= STATED PROBLEM =
Pick out every line in the items below that contains the string "dropdown", and copy each one. Case counts, so only lines that match the capitalization qualify.

= PROVIDED DATA =
* Start *

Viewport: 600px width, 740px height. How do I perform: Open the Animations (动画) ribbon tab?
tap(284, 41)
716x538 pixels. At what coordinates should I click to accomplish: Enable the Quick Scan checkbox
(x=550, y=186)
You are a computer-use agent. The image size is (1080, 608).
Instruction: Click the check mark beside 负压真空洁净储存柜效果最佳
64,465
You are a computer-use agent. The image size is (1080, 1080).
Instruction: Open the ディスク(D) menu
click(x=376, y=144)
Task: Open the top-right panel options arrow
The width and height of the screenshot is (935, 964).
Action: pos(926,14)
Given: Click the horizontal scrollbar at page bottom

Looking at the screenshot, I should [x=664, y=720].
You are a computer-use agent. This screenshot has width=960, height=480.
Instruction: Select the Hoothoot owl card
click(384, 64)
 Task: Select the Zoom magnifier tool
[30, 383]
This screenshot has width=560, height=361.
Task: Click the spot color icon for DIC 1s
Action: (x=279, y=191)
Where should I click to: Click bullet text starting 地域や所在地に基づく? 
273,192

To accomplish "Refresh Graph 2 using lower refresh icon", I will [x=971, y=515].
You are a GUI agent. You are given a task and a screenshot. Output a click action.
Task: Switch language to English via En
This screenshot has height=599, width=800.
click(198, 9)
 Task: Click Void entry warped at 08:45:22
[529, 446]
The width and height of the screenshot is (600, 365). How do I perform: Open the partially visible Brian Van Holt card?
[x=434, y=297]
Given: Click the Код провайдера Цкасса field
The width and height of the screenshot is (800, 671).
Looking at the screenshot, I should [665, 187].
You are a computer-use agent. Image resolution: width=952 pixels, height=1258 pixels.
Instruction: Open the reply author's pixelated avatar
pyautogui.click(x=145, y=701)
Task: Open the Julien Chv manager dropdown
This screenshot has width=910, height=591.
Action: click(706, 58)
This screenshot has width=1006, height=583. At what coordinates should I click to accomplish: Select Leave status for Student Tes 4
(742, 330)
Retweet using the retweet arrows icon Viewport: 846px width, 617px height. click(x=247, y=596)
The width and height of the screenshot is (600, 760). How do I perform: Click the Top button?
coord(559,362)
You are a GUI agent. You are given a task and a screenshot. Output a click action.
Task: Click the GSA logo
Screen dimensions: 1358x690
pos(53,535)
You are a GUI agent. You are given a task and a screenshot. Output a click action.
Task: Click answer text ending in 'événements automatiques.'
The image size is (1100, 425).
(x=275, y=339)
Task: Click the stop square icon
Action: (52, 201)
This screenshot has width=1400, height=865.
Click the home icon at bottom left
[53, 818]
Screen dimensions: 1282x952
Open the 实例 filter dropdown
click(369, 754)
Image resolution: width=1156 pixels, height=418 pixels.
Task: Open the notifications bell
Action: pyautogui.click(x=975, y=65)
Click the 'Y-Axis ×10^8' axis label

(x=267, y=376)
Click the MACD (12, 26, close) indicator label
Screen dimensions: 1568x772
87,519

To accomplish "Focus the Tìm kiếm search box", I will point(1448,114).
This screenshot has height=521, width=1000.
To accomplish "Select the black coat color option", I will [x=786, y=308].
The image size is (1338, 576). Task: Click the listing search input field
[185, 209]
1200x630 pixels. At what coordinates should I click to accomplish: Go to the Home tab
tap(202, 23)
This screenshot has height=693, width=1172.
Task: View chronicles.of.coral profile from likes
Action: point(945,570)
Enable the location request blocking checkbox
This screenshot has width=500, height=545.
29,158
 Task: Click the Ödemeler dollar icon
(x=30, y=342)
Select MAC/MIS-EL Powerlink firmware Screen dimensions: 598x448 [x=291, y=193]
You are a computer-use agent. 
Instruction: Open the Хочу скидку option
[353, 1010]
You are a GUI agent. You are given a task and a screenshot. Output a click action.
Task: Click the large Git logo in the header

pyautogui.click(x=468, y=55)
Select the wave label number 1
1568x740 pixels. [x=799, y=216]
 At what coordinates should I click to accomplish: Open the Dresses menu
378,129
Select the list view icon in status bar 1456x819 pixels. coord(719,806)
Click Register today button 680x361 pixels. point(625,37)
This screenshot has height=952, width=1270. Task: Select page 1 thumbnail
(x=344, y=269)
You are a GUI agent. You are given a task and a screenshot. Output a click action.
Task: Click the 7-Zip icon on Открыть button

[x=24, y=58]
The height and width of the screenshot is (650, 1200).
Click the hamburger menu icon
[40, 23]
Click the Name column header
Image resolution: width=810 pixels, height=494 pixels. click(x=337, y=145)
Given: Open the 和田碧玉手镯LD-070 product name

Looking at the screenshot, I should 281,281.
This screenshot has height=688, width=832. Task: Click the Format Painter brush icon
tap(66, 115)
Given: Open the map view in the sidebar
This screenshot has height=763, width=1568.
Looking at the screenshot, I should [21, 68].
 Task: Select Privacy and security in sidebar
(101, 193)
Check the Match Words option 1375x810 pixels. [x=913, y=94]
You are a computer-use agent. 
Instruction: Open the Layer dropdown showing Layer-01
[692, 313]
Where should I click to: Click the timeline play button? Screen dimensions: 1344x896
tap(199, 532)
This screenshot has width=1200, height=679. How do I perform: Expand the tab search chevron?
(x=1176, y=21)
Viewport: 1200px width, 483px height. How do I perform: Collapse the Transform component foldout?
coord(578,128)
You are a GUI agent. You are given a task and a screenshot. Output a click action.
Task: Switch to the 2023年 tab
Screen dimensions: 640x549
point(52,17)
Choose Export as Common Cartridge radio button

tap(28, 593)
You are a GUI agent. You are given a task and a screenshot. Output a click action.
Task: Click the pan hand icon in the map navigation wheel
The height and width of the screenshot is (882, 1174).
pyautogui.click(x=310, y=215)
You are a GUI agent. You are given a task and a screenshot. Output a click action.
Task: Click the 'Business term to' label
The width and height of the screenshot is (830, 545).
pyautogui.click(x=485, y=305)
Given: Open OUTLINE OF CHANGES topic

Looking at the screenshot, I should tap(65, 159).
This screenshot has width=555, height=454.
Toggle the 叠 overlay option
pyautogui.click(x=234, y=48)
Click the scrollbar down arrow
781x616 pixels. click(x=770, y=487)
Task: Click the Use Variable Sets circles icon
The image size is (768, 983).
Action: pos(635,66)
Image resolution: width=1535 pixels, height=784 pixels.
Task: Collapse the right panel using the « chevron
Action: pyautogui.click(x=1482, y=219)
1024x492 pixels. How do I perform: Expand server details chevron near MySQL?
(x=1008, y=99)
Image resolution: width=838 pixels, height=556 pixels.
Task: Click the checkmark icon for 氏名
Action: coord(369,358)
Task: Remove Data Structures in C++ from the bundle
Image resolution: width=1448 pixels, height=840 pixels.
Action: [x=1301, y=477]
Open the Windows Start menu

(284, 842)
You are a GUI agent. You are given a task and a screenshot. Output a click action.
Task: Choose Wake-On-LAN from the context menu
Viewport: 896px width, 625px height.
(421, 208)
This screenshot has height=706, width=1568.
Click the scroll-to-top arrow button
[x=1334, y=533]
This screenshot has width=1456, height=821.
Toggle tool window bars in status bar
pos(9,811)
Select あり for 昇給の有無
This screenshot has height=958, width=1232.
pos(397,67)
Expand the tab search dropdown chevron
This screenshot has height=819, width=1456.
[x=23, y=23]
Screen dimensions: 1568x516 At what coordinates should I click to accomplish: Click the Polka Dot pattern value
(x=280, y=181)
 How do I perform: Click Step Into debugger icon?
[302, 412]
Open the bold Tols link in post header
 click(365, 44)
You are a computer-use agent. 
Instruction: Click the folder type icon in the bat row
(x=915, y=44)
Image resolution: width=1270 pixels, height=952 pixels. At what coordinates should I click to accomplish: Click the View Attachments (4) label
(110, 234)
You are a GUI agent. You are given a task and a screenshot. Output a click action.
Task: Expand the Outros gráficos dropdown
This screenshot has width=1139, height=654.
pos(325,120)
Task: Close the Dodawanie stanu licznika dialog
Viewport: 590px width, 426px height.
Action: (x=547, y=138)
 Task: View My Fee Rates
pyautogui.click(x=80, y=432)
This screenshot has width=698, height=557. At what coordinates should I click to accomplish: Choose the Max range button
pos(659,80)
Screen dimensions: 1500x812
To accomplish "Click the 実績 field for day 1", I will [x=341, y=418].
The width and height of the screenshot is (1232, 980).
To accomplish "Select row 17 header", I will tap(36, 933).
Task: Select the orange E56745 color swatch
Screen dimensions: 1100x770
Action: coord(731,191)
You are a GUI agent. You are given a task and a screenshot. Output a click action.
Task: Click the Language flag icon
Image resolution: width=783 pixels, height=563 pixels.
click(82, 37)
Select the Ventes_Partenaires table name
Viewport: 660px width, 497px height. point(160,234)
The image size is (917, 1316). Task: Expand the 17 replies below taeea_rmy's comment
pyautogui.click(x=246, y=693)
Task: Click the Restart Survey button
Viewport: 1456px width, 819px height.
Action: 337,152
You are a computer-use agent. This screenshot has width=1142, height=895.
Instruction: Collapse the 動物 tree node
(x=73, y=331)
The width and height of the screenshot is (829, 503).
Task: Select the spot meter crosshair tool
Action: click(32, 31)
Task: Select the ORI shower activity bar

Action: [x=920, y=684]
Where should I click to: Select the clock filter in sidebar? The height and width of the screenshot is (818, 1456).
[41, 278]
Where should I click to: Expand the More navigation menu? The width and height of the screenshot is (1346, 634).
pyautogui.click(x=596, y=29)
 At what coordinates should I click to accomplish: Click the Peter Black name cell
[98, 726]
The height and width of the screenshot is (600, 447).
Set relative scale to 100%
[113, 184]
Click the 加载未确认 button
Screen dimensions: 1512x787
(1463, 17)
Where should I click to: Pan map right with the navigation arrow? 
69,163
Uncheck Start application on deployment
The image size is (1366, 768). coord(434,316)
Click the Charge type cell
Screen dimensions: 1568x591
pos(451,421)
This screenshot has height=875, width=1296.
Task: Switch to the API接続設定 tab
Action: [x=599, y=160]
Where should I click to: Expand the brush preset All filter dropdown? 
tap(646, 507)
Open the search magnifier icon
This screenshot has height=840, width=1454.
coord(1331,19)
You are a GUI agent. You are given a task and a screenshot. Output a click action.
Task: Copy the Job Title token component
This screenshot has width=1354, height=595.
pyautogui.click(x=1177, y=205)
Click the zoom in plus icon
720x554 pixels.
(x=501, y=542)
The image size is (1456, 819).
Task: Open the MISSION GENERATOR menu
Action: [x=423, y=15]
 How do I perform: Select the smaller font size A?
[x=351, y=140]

* End *

= RESPONSE TO THE EXERCISE =
Task: Open the Julien Chv manager dropdown
Open the 实例 filter dropdown
Instruction: Open the Layer dropdown showing Layer-01
Expand the tab search dropdown chevron
Task: Expand the Outros gráficos dropdown
Where should I click to: Expand the brush preset All filter dropdown? 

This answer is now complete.